• PROVIDED RECORDS:

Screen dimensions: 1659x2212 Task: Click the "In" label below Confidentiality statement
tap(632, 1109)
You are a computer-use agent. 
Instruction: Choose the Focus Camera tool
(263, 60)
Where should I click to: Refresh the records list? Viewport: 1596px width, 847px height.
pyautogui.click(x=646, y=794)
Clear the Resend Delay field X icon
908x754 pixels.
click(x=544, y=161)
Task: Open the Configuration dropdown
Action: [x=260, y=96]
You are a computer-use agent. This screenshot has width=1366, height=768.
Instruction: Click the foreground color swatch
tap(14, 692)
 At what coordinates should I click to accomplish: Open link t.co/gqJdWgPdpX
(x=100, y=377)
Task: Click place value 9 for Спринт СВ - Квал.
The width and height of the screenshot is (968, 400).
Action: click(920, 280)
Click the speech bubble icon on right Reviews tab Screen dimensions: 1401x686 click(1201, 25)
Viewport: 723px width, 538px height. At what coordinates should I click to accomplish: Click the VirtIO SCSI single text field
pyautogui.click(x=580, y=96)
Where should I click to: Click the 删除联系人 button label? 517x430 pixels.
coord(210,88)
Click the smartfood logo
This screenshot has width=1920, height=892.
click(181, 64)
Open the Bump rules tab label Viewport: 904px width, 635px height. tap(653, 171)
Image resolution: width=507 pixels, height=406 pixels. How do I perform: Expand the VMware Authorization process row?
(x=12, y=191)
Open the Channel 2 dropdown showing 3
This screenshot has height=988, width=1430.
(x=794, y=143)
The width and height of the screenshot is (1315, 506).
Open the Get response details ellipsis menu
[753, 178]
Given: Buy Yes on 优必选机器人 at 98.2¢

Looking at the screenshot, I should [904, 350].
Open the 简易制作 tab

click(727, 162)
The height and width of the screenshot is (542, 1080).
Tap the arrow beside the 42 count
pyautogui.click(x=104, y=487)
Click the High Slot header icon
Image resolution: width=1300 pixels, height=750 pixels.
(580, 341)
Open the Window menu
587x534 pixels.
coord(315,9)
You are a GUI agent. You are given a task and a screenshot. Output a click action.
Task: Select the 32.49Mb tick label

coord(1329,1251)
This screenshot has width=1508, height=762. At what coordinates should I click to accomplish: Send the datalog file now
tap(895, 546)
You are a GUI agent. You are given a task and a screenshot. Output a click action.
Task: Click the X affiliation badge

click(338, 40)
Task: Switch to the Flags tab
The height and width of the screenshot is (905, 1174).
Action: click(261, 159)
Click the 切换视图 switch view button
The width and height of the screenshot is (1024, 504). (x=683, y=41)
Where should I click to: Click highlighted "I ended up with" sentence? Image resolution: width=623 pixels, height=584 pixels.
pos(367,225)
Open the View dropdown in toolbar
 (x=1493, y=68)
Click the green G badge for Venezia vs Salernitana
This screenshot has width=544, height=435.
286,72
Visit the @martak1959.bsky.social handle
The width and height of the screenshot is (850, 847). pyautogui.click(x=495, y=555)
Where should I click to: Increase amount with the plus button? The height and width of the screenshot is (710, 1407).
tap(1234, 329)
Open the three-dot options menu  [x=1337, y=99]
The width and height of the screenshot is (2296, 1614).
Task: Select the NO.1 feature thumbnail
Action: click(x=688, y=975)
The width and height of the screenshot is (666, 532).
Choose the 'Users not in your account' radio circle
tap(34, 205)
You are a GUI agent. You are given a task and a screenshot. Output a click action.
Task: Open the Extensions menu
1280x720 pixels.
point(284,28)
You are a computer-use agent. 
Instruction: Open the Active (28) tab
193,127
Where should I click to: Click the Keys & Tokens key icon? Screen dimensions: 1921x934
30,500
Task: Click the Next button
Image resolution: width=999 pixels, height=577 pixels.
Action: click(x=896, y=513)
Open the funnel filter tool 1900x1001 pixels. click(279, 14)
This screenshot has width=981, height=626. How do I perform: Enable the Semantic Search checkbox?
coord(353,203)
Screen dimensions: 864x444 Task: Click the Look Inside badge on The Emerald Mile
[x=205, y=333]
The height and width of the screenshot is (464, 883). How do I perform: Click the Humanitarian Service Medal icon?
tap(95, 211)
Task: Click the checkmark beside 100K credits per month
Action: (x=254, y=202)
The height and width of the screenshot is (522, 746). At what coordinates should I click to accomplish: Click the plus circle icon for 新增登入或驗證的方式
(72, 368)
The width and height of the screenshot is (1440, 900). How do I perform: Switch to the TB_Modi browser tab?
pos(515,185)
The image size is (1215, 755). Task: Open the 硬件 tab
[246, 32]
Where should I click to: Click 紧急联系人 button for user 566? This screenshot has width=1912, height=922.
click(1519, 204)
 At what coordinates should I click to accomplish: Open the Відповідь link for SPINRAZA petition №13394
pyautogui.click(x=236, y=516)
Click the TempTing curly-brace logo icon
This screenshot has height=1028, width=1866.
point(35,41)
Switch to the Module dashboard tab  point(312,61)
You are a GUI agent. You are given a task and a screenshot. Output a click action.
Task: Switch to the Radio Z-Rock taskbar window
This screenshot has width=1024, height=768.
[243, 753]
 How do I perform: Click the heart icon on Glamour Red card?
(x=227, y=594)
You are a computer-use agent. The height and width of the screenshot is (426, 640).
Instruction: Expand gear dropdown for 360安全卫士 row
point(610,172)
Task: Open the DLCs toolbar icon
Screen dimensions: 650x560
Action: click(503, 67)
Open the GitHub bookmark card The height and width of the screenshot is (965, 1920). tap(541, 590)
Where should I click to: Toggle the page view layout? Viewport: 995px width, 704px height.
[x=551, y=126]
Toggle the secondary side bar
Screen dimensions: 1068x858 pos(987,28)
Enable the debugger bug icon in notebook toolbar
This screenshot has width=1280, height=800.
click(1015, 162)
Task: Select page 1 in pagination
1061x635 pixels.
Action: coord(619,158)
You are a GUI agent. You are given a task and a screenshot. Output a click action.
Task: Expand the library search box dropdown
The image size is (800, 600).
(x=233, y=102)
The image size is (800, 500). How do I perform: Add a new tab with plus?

• TO DO: Filter the material for the word "computer" and copy each matching line.

• OUTPUT OF THE TASK:
You are a computer-use agent. 
You are a computer-use agent. This screenshot has width=1366, height=768.
You are a computer-use agent. 
You are a computer-use agent. The height and width of the screenshot is (426, 640).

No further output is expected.